=== Assignment ===
Exactly the lines from the one with "Open the Set Registry link" through the end of the material are to be output, both included, with no other text.

START Record excerpts

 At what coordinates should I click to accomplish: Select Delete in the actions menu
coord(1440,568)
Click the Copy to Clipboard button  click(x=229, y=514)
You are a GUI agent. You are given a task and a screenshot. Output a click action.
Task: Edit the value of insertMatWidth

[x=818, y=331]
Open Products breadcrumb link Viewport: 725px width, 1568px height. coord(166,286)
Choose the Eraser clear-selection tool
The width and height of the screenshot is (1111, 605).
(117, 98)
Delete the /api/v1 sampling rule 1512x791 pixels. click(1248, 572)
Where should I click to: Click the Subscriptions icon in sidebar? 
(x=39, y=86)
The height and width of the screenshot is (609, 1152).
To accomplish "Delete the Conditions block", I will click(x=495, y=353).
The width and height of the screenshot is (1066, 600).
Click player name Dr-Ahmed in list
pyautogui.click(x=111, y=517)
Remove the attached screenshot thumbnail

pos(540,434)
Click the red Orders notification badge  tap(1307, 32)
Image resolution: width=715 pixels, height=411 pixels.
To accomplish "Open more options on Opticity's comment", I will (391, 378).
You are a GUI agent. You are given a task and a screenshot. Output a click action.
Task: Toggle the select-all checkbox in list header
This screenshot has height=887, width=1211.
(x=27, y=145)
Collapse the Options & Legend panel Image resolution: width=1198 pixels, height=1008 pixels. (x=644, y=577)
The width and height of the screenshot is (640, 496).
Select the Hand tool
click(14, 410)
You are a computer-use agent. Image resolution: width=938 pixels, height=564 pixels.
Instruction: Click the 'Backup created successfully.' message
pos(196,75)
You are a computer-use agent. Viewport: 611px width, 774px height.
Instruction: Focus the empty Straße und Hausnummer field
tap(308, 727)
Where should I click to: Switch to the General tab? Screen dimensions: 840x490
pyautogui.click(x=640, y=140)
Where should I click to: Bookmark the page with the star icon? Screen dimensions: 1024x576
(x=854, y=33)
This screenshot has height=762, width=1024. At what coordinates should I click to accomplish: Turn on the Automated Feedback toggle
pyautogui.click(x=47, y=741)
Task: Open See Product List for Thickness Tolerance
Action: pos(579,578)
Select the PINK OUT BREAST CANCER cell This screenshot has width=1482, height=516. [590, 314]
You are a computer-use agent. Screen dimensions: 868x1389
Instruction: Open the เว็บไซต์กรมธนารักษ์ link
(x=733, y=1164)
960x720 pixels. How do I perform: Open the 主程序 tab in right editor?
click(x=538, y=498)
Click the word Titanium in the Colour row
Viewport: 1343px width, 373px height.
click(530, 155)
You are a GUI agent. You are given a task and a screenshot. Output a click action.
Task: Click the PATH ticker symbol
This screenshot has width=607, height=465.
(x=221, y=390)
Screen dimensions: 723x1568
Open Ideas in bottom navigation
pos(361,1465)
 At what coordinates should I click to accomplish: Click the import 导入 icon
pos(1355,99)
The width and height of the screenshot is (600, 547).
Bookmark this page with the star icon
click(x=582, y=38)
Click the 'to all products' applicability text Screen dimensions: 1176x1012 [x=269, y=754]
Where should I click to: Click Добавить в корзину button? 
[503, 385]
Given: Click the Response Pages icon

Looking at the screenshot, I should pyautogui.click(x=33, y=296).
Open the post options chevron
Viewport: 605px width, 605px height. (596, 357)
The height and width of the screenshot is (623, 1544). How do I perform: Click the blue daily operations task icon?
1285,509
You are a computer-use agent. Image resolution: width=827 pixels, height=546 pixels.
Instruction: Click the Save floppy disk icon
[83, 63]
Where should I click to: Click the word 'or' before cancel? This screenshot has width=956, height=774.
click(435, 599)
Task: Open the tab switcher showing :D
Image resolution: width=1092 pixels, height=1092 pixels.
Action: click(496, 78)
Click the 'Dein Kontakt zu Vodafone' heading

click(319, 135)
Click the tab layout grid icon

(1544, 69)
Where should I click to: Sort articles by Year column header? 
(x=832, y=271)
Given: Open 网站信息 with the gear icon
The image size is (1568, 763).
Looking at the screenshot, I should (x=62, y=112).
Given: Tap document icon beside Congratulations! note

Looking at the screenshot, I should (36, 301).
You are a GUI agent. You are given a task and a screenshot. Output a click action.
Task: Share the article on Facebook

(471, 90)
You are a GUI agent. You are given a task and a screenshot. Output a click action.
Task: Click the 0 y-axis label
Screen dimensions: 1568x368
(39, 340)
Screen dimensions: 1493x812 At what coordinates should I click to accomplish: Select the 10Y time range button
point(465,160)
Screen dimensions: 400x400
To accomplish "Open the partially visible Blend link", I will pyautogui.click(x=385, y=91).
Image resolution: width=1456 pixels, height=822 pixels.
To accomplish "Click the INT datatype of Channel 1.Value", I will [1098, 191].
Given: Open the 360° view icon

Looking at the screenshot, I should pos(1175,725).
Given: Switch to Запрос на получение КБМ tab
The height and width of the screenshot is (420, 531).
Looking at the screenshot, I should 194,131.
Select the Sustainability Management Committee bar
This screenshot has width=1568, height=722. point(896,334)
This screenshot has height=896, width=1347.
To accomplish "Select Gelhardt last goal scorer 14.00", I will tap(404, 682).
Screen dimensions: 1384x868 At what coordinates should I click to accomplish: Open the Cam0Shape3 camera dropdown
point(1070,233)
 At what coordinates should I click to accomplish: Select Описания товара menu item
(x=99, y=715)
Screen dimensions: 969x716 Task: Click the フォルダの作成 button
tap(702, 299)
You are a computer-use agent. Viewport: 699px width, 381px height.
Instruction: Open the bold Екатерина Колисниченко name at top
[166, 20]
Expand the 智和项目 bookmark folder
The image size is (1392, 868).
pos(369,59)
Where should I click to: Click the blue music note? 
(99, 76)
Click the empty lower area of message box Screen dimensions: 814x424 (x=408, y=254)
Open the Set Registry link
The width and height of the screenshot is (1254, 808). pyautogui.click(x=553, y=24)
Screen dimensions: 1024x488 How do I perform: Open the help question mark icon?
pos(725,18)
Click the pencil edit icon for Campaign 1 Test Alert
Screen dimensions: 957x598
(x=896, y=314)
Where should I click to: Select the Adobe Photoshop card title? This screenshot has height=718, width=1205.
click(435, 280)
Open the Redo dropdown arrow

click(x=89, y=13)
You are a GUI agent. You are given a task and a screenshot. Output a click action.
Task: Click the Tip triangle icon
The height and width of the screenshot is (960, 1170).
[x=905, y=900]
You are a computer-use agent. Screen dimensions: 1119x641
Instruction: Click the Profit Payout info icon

END Record excerpts

=== Your solution ===
Open the Set Registry link
The width and height of the screenshot is (1254, 808). pyautogui.click(x=553, y=24)
Screen dimensions: 1024x488 How do I perform: Open the help question mark icon?
pos(725,18)
Click the pencil edit icon for Campaign 1 Test Alert
Screen dimensions: 957x598
(x=896, y=314)
Where should I click to: Select the Adobe Photoshop card title? This screenshot has height=718, width=1205.
click(435, 280)
Open the Redo dropdown arrow

click(x=89, y=13)
You are a GUI agent. You are given a task and a screenshot. Output a click action.
Task: Click the Tip triangle icon
The height and width of the screenshot is (960, 1170).
[x=905, y=900]
You are a computer-use agent. Screen dimensions: 1119x641
Instruction: Click the Profit Payout info icon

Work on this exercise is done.